Welfare Myth Five - The UK Is Rich

Welfare Myth Five - The UK Is Rich

When I get the chance I try and show how many of the things we believe to be true about the welfare state are actually myths. It's been a while since I did one of these, but one particular myth has become very grating recently - the myth that the UK is a successful world economy and that we are a rich country. This myth is vividly at work in Toby Young's review of the film I, Daniel Blake:

"As it is, poor Katie is reduced to trying to read by candlelight, as her wan-faced children fight over the last digestive biscuit.

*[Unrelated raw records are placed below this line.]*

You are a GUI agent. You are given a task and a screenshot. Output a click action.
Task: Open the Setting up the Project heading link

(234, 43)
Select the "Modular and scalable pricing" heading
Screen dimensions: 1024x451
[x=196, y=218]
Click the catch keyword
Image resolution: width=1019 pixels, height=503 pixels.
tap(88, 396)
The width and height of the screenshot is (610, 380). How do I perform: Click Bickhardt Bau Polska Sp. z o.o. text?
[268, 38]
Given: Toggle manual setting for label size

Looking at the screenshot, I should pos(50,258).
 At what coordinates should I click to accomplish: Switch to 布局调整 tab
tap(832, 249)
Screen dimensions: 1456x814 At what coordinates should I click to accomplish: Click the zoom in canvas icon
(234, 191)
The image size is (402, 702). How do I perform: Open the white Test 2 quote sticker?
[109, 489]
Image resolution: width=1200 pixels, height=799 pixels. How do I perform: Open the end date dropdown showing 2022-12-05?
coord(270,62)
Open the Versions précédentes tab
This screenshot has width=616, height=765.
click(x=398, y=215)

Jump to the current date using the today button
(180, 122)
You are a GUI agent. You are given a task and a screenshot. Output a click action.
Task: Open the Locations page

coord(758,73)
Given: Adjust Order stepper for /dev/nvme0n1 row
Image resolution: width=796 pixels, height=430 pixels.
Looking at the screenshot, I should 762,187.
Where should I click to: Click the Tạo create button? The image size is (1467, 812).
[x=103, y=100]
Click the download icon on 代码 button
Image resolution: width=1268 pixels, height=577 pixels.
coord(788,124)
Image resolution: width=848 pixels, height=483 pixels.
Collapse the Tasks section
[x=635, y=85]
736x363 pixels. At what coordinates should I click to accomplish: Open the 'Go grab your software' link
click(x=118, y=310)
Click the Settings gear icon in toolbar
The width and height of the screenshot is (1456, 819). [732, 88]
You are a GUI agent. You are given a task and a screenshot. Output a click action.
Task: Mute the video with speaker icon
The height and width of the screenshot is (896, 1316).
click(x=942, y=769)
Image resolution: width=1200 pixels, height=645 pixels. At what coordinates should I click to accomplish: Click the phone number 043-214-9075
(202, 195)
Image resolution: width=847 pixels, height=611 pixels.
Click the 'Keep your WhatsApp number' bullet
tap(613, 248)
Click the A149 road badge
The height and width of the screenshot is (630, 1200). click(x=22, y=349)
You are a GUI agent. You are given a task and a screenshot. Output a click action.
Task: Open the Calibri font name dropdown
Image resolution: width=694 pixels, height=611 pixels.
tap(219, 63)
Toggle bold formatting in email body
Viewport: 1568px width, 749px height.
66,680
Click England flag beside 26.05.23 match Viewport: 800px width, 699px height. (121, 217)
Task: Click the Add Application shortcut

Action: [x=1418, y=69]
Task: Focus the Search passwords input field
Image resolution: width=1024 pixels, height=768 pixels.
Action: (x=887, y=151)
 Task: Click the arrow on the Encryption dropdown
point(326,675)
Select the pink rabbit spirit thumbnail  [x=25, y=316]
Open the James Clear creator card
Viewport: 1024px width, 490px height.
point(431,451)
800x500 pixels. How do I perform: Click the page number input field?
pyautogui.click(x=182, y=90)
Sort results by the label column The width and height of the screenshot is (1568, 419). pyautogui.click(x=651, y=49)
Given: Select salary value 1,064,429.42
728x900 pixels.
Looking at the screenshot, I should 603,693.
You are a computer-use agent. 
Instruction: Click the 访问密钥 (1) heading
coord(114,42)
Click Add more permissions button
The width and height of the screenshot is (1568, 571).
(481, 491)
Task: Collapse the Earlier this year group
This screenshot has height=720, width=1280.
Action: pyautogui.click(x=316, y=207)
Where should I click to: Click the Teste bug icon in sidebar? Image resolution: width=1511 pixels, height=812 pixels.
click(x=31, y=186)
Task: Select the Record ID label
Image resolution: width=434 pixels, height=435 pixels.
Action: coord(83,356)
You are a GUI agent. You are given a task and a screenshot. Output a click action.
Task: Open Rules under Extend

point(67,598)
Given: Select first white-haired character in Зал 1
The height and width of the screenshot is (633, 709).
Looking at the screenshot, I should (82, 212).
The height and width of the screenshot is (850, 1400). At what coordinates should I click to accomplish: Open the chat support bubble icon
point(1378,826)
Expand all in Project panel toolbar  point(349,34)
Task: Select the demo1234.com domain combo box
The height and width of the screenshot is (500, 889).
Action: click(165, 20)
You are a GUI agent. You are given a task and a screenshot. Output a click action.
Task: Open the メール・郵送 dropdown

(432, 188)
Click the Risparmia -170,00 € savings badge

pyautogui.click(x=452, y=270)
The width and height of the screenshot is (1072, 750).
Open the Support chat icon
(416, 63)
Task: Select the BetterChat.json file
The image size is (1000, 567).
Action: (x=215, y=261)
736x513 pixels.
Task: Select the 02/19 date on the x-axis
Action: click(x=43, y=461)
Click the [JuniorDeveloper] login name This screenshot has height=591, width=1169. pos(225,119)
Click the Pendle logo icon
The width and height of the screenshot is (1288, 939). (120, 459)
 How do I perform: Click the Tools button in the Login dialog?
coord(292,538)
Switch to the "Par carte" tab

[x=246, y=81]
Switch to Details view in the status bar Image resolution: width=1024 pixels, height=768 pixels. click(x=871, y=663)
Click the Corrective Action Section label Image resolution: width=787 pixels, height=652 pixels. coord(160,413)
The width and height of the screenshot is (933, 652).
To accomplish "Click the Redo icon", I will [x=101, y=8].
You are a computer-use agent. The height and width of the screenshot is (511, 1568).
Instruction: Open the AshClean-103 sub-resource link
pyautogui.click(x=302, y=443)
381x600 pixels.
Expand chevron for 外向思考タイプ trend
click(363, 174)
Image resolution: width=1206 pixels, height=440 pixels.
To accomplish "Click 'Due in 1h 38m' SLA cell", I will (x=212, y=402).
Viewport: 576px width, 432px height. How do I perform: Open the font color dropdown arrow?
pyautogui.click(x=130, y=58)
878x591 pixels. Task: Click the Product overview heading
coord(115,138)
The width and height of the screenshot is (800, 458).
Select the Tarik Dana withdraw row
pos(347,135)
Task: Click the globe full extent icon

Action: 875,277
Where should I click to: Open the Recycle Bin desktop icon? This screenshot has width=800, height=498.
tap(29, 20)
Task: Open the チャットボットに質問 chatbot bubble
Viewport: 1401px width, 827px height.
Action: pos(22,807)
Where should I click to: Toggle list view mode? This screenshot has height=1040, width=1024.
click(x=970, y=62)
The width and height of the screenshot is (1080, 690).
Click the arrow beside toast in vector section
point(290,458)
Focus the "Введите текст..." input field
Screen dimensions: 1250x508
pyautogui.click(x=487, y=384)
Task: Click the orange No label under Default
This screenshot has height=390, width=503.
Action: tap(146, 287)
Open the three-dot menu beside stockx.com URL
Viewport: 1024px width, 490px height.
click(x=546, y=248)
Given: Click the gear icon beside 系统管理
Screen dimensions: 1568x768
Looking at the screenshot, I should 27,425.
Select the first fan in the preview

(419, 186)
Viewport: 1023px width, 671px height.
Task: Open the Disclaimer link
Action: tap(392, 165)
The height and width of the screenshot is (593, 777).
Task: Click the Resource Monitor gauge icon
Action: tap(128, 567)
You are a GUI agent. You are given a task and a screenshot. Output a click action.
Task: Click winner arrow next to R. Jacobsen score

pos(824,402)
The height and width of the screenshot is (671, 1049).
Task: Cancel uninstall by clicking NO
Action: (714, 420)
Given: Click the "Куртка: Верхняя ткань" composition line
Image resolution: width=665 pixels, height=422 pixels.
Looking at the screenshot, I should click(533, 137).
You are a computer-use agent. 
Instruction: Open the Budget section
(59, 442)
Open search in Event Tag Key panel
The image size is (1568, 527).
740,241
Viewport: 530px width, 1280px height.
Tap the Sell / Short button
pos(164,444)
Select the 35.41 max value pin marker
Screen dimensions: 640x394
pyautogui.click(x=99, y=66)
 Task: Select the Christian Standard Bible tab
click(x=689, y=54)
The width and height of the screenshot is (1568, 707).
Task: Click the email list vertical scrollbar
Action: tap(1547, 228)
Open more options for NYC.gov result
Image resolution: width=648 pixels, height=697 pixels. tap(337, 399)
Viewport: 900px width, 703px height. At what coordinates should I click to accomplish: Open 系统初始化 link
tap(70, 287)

She is more like a Dickens character than a resident of 21st-century Britain, the fourth richest country in the world."

Toby Young seems to suggest that it is ridiculous to suppose that anyone can be really poor in modern day Britain, because we are the "fourth richest country" in the world. Much of the arrogance and ignorance displayed by Toby Young can be left for other commentators, I just want to focus on the basic factual errors involved in the oft repeated claim that we are the fourth richest country in the world.

The closest this claim gets to being true is when we examine Gross Domestic Product (GDP), which is a description of the total economic activity in a location. The UK does have the fifth largest GDP in the world, less than Germany, but more than France. By this measure, in footballing terms the UK is a Tottenham Hotspur, never at the top, but usually nearby.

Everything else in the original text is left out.